After reading the records, print them all again exactly as they stand.

PROVIDED DATA:
____________

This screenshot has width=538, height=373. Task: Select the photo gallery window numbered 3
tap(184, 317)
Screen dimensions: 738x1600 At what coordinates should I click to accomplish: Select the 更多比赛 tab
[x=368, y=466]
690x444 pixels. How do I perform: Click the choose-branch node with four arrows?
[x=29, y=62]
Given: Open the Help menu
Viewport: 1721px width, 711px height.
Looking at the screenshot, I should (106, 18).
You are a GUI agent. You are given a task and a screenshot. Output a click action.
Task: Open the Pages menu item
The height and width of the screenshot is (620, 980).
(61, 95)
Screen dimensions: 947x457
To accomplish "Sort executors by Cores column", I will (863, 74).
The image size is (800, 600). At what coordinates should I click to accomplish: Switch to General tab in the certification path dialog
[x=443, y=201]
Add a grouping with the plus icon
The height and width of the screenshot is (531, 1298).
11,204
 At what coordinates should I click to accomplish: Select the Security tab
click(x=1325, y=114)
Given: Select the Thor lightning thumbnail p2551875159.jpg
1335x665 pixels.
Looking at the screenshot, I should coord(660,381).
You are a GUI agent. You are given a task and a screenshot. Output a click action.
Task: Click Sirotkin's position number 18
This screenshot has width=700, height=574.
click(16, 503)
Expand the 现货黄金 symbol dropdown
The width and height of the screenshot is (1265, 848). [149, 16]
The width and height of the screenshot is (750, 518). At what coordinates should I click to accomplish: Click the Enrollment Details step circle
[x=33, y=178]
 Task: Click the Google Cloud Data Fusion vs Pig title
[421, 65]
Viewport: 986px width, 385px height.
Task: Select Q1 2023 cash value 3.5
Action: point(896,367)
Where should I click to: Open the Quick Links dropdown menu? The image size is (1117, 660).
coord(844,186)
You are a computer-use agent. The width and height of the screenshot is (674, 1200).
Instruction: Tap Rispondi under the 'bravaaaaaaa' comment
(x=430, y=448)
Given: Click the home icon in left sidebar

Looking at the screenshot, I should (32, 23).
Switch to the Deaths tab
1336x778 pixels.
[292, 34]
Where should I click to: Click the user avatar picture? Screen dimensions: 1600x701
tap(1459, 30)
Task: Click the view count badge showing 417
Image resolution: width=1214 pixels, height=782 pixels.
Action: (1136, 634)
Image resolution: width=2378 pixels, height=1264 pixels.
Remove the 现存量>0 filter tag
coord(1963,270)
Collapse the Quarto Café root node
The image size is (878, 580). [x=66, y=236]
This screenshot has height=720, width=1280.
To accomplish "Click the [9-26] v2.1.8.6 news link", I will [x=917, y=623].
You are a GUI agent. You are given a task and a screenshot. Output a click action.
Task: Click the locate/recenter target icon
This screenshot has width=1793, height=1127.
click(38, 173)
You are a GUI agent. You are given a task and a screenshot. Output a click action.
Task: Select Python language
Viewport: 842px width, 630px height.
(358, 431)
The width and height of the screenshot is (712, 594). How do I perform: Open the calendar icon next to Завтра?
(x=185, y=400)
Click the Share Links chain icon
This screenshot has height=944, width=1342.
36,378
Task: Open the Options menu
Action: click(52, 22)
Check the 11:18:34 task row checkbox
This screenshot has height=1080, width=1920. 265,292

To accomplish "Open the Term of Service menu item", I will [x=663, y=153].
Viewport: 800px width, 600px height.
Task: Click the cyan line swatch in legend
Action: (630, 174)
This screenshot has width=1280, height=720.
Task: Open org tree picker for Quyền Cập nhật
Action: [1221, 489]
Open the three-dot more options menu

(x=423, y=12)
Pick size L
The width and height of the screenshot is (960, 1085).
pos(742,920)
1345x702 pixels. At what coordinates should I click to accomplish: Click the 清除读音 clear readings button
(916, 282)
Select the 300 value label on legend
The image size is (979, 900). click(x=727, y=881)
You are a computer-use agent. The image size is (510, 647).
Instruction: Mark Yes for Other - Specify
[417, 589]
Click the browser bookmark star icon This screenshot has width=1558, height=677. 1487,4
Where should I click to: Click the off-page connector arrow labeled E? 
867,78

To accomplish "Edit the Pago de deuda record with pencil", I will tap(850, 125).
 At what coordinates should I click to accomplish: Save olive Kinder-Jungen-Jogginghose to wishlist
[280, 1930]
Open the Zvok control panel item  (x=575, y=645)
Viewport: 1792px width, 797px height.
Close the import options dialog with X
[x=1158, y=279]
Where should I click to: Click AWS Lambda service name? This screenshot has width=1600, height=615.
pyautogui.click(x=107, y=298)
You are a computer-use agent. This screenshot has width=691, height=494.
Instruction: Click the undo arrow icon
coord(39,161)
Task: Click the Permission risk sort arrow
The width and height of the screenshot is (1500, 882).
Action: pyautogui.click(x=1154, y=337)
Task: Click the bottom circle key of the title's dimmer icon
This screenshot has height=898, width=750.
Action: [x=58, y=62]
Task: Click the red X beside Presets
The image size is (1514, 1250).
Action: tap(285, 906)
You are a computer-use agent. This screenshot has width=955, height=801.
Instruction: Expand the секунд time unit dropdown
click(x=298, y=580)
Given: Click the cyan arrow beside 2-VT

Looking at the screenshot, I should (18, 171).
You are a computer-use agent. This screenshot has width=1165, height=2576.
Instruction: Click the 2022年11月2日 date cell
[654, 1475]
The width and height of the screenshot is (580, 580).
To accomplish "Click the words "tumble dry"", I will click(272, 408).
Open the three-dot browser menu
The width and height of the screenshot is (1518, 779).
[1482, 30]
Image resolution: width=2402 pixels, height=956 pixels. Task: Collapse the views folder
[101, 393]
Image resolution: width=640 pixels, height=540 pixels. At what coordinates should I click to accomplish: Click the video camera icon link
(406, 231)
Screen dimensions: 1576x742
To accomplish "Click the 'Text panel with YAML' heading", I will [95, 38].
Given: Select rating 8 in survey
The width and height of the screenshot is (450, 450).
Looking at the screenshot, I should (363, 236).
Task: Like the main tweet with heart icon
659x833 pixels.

____________

WRITTEN ANSWER:
This screenshot has width=538, height=373. Task: Select the photo gallery window numbered 3
tap(184, 317)
Screen dimensions: 738x1600 At what coordinates should I click to accomplish: Select the 更多比赛 tab
[x=368, y=466]
690x444 pixels. How do I perform: Click the choose-branch node with four arrows?
[x=29, y=62]
Given: Open the Help menu
Viewport: 1721px width, 711px height.
Looking at the screenshot, I should (106, 18).
You are a GUI agent. You are given a task and a screenshot. Output a click action.
Task: Open the Pages menu item
The height and width of the screenshot is (620, 980).
(61, 95)
Screen dimensions: 947x457
To accomplish "Sort executors by Cores column", I will (863, 74).
The image size is (800, 600). At what coordinates should I click to accomplish: Switch to General tab in the certification path dialog
[x=443, y=201]
Add a grouping with the plus icon
The height and width of the screenshot is (531, 1298).
11,204
 At what coordinates should I click to accomplish: Select the Security tab
click(x=1325, y=114)
Given: Select the Thor lightning thumbnail p2551875159.jpg
1335x665 pixels.
Looking at the screenshot, I should coord(660,381).
You are a GUI agent. You are given a task and a screenshot. Output a click action.
Task: Click Sirotkin's position number 18
This screenshot has width=700, height=574.
click(16, 503)
Expand the 现货黄金 symbol dropdown
The width and height of the screenshot is (1265, 848). [149, 16]
The width and height of the screenshot is (750, 518). At what coordinates should I click to accomplish: Click the Enrollment Details step circle
[x=33, y=178]
 Task: Click the Google Cloud Data Fusion vs Pig title
[421, 65]
Viewport: 986px width, 385px height.
Task: Select Q1 2023 cash value 3.5
Action: point(896,367)
Where should I click to: Open the Quick Links dropdown menu? The image size is (1117, 660).
coord(844,186)
You are a computer-use agent. The width and height of the screenshot is (674, 1200).
Instruction: Tap Rispondi under the 'bravaaaaaaa' comment
(x=430, y=448)
Given: Click the home icon in left sidebar

Looking at the screenshot, I should (32, 23).
Switch to the Deaths tab
1336x778 pixels.
[292, 34]
Where should I click to: Click the user avatar picture? Screen dimensions: 1600x701
tap(1459, 30)
Task: Click the view count badge showing 417
Image resolution: width=1214 pixels, height=782 pixels.
Action: (1136, 634)
Image resolution: width=2378 pixels, height=1264 pixels.
Remove the 现存量>0 filter tag
coord(1963,270)
Collapse the Quarto Café root node
The image size is (878, 580). [x=66, y=236]
This screenshot has height=720, width=1280.
To accomplish "Click the [9-26] v2.1.8.6 news link", I will [x=917, y=623].
You are a GUI agent. You are given a task and a screenshot. Output a click action.
Task: Click the locate/recenter target icon
This screenshot has width=1793, height=1127.
click(38, 173)
You are a GUI agent. You are given a task and a screenshot. Output a click action.
Task: Select Python language
Viewport: 842px width, 630px height.
(358, 431)
The width and height of the screenshot is (712, 594). How do I perform: Open the calendar icon next to Завтра?
(x=185, y=400)
Click the Share Links chain icon
This screenshot has height=944, width=1342.
36,378
Task: Open the Options menu
Action: click(52, 22)
Check the 11:18:34 task row checkbox
This screenshot has height=1080, width=1920. 265,292

To accomplish "Open the Term of Service menu item", I will [x=663, y=153].
Viewport: 800px width, 600px height.
Task: Click the cyan line swatch in legend
Action: (630, 174)
This screenshot has width=1280, height=720.
Task: Open org tree picker for Quyền Cập nhật
Action: [1221, 489]
Open the three-dot more options menu

(x=423, y=12)
Pick size L
The width and height of the screenshot is (960, 1085).
pos(742,920)
1345x702 pixels. At what coordinates should I click to accomplish: Click the 清除读音 clear readings button
(916, 282)
Select the 300 value label on legend
The image size is (979, 900). click(x=727, y=881)
You are a computer-use agent. The image size is (510, 647).
Instruction: Mark Yes for Other - Specify
[417, 589]
Click the browser bookmark star icon This screenshot has width=1558, height=677. 1487,4
Where should I click to: Click the off-page connector arrow labeled E? 
867,78

To accomplish "Edit the Pago de deuda record with pencil", I will tap(850, 125).
 At what coordinates should I click to accomplish: Save olive Kinder-Jungen-Jogginghose to wishlist
[280, 1930]
Open the Zvok control panel item  (x=575, y=645)
Viewport: 1792px width, 797px height.
Close the import options dialog with X
[x=1158, y=279]
Where should I click to: Click AWS Lambda service name? This screenshot has width=1600, height=615.
pyautogui.click(x=107, y=298)
You are a computer-use agent. This screenshot has width=691, height=494.
Instruction: Click the undo arrow icon
coord(39,161)
Task: Click the Permission risk sort arrow
The width and height of the screenshot is (1500, 882).
Action: pyautogui.click(x=1154, y=337)
Task: Click the bottom circle key of the title's dimmer icon
This screenshot has height=898, width=750.
Action: [x=58, y=62]
Task: Click the red X beside Presets
The image size is (1514, 1250).
Action: tap(285, 906)
You are a computer-use agent. This screenshot has width=955, height=801.
Instruction: Expand the секунд time unit dropdown
click(x=298, y=580)
Given: Click the cyan arrow beside 2-VT

Looking at the screenshot, I should (18, 171).
You are a computer-use agent. This screenshot has width=1165, height=2576.
Instruction: Click the 2022年11月2日 date cell
[654, 1475]
The width and height of the screenshot is (580, 580).
To accomplish "Click the words "tumble dry"", I will click(272, 408).
Open the three-dot browser menu
The width and height of the screenshot is (1518, 779).
[1482, 30]
Image resolution: width=2402 pixels, height=956 pixels. Task: Collapse the views folder
[101, 393]
Image resolution: width=640 pixels, height=540 pixels. At what coordinates should I click to accomplish: Click the video camera icon link
(406, 231)
Screen dimensions: 1576x742
To accomplish "Click the 'Text panel with YAML' heading", I will [95, 38].
Given: Select rating 8 in survey
The width and height of the screenshot is (450, 450).
Looking at the screenshot, I should (363, 236).
Task: Like the main tweet with heart icon
659x833 pixels.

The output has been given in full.